Why it does not work by default:
1. puppeteer uses by default chromium , and chromium supports only proxies without auth.
2. format that should be supported is the next: https://user:password@host:port.
3. chromium supports only the next format https://host:portfor proxies.
Find below the code that allows us to parse proxy with auth:
[code lang=”js”]
function chromeProxyParse(chromeProxy)
{
var r = new Object();
r.ProtocolHostAndPort = chromeProxy;
r.User = null;
r.Password = null;
if (chromeProxy.includes("@"))//http://user:pwd@3.8.19.10:9
{
var parts = chromeProxy.split(‘:’).join(‘,’).split(‘@’).join(‘,’).split(‘/’).join(‘,’).split(‘,’);
r.ProtocolHostAndPort = parts[0] + "://" + parts[5] + ":" + parts[6];
r.User = parts[3];
r.Password = parts[4];
}
var json = JSON.stringify(r, null, 4);
log(json);
return r;
}
[/code]
ok, we did the main of this task. The next step is to apply this proxy for your active puppeteer instance. Method 1 via page.authenticate
[code lang=”js”]
await page.authenticate({
username: proxyuserName,
password: proxyPassword,
});
[/code]
I want to say that I copies similar code from stackoverflow and it did not work. My code I published here is actual 100%.
[code lang=”js”]
const basic = "Basic " + u + ":" + p;
await page.setExtraHTTPHeaders({
‘Proxy-Authorization’: basic,
Authorization: basic,
});
[/code]
We all know the frustration of trying to web scrape behind a proxy. It’s like being in a maze – every time you think you’ve found the exit, you hit another wall.
Luckily, there are some tools and tricks that can help you get around this hurdle. In this article, we’ll show you how to use Puppeteer with a proxy. First, let’s take a look at some of the common issues you might encounter when using Puppeteer with a proxy.

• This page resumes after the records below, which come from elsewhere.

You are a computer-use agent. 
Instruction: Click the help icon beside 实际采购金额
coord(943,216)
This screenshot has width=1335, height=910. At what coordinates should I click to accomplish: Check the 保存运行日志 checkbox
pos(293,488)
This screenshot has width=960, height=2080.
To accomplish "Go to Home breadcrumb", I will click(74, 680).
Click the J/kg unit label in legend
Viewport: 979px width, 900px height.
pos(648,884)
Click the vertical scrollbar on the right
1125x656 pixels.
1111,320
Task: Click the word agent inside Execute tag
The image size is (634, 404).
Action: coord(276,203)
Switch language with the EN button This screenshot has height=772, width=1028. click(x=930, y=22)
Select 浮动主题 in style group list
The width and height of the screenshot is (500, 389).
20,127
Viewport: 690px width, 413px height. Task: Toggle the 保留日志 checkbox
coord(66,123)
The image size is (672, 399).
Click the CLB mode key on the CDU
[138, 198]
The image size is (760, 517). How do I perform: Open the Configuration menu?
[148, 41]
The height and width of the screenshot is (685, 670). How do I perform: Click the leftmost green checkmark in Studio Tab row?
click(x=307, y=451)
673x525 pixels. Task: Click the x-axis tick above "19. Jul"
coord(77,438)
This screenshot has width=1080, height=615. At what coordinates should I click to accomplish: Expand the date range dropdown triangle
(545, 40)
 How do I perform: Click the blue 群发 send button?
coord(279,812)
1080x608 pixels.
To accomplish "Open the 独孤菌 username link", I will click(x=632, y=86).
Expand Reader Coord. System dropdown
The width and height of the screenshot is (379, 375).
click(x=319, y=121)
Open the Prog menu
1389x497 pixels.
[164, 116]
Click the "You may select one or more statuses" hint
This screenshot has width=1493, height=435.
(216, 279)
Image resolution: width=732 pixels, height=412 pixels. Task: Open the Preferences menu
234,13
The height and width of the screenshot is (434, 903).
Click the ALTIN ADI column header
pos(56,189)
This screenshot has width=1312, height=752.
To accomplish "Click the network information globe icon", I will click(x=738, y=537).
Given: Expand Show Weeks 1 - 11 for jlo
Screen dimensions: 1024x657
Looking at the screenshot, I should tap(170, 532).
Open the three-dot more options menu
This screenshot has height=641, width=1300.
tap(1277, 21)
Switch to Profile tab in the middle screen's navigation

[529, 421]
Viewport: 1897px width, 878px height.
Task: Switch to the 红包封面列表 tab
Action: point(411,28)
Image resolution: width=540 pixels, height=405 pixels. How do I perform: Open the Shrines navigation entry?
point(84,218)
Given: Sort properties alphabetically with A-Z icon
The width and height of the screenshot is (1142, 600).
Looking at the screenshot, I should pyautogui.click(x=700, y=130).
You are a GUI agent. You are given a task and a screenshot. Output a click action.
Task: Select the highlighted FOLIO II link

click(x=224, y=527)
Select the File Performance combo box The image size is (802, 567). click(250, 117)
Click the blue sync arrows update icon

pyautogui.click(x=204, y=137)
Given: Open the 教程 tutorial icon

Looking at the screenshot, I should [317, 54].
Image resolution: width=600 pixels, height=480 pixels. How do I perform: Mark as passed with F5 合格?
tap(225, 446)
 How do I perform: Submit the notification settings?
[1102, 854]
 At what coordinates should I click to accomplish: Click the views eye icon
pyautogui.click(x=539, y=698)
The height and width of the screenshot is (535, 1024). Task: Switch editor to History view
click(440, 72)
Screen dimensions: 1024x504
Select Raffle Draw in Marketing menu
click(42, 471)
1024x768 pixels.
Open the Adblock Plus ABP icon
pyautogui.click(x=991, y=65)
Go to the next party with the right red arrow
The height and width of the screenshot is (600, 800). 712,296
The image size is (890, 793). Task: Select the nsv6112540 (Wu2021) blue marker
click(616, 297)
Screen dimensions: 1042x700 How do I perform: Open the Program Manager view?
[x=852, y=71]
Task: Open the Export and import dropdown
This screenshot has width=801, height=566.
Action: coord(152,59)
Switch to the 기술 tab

Then, we’ll share some tips on how to overcome them.
Common Issue
One of the most common issues is having Puppeteer return an error when trying to connect to the proxy. This can happen for a number of reasons, but the most likely cause is that your proxy requires authentication.
Tips and Tricks
Now that we’ve covered an issue that you might have when utilizing Puppeteer with a proxy, let’s go over some tips and tricks for getting around it.
A rotating proxy is a helpful tip. This will help to avoid any problems that may occur from using a single proxy for a lengthy period of time. You can use one of several rotating proxy providers, or you can create your own.
A VPN, in addition to a proxy, is another useful tip. This will help to conceal your identity even further and make it more difficult for websites to restrict your IP address. You can use one of several VPN companies, or you can set up your own. Hopefully, these pointers and tactics will assist you in making the most of Puppeteer with a proxy.
A bit about proxies
Proxies have numerous functions, but one of the most important in the scraping and automation world is to deal with the various protections that some sites may employ. Some websites, for example, can determine if an IP address is originating from a server or from a genuine human being on their computer/phone and therefore deny the request from the server.
Normally, when using a proxy requiring authentication in a non-headless browser (specifically Chrome), you’ll be required to add credentials into a popup dialog that looks like this:
The problem with running in headless mode is that this dialog never even exists, as there is no UI in a headless browser
I did not test this method never, so not sure that it works right. If so write about that in comments.